◆ **YOUR INSTRUCTIONS**
Pick out each line of the material below that contains the string "should" and copy those lines.

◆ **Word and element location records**
+ + + + +

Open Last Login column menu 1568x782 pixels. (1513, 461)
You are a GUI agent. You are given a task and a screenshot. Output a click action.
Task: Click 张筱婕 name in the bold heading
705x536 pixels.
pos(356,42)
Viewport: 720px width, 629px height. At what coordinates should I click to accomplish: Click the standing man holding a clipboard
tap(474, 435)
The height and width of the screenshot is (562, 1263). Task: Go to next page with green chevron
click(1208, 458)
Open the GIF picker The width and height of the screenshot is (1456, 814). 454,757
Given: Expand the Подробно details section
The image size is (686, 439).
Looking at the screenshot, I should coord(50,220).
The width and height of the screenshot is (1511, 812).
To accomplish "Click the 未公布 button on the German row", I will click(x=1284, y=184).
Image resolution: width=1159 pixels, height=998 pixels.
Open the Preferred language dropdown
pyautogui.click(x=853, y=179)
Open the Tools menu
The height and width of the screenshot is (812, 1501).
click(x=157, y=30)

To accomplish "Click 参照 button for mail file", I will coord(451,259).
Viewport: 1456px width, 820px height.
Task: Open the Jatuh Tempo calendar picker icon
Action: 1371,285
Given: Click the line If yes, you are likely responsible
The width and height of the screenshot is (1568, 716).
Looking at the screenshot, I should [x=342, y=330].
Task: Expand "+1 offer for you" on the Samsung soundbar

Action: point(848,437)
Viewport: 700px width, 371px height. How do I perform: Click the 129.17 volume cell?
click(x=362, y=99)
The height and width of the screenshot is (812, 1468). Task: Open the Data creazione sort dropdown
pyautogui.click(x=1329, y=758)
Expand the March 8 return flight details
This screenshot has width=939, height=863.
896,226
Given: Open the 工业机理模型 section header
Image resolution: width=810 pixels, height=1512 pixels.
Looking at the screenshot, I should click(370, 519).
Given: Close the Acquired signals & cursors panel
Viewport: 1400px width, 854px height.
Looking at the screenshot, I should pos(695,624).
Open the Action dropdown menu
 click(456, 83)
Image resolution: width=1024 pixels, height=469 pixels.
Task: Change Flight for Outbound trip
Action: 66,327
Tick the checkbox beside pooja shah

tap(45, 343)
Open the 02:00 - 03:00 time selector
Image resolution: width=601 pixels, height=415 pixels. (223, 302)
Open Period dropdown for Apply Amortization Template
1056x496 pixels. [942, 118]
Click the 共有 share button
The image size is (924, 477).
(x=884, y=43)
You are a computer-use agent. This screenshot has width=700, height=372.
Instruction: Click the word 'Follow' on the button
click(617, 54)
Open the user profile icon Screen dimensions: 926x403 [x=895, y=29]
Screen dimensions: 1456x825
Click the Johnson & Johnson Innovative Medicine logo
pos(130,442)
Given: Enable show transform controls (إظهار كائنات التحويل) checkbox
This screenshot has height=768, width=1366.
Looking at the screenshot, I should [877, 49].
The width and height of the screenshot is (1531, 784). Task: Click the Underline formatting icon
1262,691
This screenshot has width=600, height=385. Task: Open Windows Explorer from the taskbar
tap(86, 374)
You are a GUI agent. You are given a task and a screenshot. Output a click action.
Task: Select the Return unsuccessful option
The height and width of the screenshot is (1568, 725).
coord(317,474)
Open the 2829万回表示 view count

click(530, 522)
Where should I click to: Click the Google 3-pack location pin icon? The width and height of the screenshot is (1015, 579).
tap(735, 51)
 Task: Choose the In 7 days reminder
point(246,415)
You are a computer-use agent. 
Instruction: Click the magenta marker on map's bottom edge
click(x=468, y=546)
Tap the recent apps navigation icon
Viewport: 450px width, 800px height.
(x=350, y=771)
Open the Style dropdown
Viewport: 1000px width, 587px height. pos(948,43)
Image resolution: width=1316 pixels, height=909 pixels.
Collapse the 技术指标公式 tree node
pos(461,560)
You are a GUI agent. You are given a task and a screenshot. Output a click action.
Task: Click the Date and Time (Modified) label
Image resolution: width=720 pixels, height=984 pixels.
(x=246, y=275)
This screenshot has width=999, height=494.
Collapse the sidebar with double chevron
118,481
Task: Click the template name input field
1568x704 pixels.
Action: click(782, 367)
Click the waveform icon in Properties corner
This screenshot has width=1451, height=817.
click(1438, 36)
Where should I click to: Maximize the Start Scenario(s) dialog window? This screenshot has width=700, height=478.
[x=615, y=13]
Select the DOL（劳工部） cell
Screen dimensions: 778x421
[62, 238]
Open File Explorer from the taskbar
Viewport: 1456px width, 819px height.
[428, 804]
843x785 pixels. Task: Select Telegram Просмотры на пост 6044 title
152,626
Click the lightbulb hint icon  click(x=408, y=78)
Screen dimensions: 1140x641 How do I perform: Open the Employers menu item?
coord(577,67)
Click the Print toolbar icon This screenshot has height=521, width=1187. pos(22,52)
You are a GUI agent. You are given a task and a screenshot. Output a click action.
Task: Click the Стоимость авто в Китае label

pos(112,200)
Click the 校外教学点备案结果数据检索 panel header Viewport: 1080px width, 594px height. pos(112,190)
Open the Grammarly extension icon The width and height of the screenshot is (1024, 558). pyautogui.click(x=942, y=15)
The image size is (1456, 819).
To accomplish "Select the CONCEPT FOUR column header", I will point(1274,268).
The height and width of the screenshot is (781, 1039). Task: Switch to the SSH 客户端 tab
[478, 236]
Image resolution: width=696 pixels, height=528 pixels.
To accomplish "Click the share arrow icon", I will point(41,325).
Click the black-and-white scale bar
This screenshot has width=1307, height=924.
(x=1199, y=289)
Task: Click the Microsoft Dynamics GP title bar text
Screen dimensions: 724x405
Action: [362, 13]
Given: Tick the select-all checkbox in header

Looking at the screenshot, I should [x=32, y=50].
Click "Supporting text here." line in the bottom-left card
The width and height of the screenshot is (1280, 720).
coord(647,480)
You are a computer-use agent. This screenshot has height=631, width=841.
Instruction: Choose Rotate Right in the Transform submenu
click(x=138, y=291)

+ + + + +

◆ **EXPECTED ANSWER**
Viewport: 720px width, 629px height. At what coordinates should I click to accomplish: Click the standing man holding a clipboard
Looking at the screenshot, I should coord(50,220).
Looking at the screenshot, I should [x=342, y=330].
Looking at the screenshot, I should click(370, 519).
Looking at the screenshot, I should pos(695,624).
Looking at the screenshot, I should [877, 49].
Where should I click to: Click the Google 3-pack location pin icon? The width and height of the screenshot is (1015, 579).
Where should I click to: Maximize the Start Scenario(s) dialog window? This screenshot has width=700, height=478.
Looking at the screenshot, I should [x=32, y=50].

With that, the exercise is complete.